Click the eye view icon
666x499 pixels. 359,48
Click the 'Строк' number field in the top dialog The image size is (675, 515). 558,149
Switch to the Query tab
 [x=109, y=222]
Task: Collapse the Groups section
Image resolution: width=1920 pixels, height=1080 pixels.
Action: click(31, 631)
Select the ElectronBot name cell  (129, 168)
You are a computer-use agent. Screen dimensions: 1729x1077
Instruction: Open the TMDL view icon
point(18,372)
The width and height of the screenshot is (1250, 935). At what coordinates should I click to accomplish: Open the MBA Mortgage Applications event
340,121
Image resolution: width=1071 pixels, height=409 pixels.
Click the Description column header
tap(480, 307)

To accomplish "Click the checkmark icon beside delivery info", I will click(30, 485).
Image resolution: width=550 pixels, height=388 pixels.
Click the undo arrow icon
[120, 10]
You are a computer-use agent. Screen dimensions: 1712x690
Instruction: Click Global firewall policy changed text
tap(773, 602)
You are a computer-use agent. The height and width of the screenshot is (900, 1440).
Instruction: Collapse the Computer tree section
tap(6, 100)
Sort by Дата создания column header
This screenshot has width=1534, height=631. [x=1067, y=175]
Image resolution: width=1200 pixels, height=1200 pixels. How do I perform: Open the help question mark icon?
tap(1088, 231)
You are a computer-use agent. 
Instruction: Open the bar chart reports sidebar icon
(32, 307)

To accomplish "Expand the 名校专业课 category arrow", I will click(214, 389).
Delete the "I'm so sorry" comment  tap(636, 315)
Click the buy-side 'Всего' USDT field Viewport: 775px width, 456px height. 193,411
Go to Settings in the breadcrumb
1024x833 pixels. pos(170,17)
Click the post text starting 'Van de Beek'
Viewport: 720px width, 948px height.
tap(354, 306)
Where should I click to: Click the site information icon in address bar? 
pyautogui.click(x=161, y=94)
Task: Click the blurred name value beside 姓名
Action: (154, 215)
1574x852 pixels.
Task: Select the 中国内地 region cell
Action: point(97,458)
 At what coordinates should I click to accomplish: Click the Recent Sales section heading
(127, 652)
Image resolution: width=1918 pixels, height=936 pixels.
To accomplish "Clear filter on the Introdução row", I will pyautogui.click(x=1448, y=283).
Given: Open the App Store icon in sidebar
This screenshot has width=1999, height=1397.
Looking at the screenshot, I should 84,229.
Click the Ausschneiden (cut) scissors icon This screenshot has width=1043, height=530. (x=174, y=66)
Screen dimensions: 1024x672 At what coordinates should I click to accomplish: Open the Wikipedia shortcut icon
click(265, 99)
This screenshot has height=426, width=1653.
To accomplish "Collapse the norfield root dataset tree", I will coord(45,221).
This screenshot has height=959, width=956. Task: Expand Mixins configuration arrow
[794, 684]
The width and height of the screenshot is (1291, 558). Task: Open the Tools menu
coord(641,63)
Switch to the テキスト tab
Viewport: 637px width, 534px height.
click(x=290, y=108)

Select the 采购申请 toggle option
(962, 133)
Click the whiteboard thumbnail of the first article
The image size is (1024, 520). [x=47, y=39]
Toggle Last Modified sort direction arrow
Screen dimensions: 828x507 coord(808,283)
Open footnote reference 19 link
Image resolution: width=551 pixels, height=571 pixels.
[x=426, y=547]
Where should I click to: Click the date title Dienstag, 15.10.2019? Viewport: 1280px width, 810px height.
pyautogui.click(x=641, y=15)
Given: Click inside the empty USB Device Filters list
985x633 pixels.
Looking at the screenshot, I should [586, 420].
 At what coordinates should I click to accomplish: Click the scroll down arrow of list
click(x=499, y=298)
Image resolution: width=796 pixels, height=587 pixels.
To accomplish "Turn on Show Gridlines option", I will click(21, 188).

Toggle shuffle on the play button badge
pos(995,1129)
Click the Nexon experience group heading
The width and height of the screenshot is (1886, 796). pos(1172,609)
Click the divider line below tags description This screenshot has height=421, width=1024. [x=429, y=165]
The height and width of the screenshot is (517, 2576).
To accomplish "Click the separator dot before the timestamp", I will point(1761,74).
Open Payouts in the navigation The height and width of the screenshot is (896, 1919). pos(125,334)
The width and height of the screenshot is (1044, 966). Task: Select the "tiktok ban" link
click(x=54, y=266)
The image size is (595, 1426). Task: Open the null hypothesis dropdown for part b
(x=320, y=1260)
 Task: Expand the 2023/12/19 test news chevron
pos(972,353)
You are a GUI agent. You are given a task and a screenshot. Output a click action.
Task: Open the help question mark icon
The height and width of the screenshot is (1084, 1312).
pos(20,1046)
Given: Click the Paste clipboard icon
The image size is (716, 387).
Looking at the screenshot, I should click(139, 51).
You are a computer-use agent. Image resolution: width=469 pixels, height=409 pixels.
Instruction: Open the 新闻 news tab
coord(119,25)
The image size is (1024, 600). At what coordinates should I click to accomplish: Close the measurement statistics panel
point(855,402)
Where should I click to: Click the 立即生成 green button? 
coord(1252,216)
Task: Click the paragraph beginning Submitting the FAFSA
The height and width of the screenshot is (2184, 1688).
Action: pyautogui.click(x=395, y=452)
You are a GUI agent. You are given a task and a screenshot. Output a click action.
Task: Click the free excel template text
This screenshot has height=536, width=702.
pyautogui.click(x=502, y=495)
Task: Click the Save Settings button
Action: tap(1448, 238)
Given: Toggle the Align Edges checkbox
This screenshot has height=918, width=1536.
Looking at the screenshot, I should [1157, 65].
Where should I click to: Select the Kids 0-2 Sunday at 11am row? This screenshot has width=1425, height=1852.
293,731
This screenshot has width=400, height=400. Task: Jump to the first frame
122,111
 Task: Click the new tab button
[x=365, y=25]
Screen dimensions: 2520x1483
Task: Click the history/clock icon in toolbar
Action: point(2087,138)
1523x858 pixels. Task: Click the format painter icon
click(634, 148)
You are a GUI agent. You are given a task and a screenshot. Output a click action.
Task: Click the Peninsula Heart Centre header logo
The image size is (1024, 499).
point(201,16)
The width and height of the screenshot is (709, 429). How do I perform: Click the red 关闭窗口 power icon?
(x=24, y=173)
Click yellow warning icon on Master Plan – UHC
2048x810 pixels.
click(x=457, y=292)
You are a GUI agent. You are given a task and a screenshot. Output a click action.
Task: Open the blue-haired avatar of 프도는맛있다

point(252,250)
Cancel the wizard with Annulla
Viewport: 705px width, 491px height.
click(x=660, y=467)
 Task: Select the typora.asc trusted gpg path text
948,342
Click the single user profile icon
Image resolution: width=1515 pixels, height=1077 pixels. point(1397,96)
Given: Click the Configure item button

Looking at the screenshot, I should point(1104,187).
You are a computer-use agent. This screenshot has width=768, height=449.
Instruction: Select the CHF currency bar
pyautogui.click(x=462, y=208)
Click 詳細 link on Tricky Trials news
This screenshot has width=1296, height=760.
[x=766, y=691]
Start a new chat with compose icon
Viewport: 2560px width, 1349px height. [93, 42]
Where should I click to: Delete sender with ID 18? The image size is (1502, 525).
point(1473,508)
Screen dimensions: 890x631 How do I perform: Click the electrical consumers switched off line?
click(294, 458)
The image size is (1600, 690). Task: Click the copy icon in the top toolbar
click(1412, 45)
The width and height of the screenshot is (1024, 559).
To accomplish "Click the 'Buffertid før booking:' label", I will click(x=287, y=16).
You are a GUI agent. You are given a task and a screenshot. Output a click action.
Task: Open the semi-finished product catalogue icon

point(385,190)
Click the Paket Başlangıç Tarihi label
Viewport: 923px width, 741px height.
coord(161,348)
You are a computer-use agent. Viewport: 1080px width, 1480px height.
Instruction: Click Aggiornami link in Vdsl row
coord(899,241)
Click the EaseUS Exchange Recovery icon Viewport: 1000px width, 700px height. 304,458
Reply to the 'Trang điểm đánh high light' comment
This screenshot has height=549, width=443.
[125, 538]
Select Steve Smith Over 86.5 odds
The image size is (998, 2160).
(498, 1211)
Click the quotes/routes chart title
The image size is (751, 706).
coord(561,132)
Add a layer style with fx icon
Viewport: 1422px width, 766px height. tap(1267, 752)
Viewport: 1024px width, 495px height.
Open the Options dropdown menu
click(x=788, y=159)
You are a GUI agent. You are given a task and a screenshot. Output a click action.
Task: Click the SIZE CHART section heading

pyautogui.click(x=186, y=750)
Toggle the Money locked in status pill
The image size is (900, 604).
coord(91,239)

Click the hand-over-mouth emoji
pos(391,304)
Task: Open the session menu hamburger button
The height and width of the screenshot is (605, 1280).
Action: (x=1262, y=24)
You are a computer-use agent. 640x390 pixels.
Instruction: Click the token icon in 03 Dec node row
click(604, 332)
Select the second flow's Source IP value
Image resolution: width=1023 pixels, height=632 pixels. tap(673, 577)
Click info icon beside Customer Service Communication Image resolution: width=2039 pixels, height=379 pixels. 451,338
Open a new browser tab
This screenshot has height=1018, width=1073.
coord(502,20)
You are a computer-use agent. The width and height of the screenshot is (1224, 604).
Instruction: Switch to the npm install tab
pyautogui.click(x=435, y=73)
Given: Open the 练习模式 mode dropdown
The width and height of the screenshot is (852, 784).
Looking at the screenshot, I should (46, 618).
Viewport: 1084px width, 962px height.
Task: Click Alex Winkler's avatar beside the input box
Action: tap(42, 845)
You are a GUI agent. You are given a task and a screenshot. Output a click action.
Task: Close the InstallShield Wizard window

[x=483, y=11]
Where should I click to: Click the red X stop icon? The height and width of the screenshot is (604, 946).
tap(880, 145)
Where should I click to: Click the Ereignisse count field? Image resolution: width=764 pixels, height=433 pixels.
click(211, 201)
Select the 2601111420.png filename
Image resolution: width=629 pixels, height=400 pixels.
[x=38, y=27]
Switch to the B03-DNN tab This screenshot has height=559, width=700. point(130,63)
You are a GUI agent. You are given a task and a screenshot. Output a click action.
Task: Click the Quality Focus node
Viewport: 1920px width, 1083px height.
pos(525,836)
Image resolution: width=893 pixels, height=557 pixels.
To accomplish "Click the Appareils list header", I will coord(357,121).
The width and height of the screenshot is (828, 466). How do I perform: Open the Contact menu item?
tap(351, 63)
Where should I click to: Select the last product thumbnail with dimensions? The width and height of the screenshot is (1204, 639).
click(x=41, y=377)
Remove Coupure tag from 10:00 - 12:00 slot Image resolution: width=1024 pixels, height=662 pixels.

* YOUR GOAL: For every line of the records that includes the string "comment", add one to a tally; the answer is that tally alone.

* PROBLEM SOLUTION: 2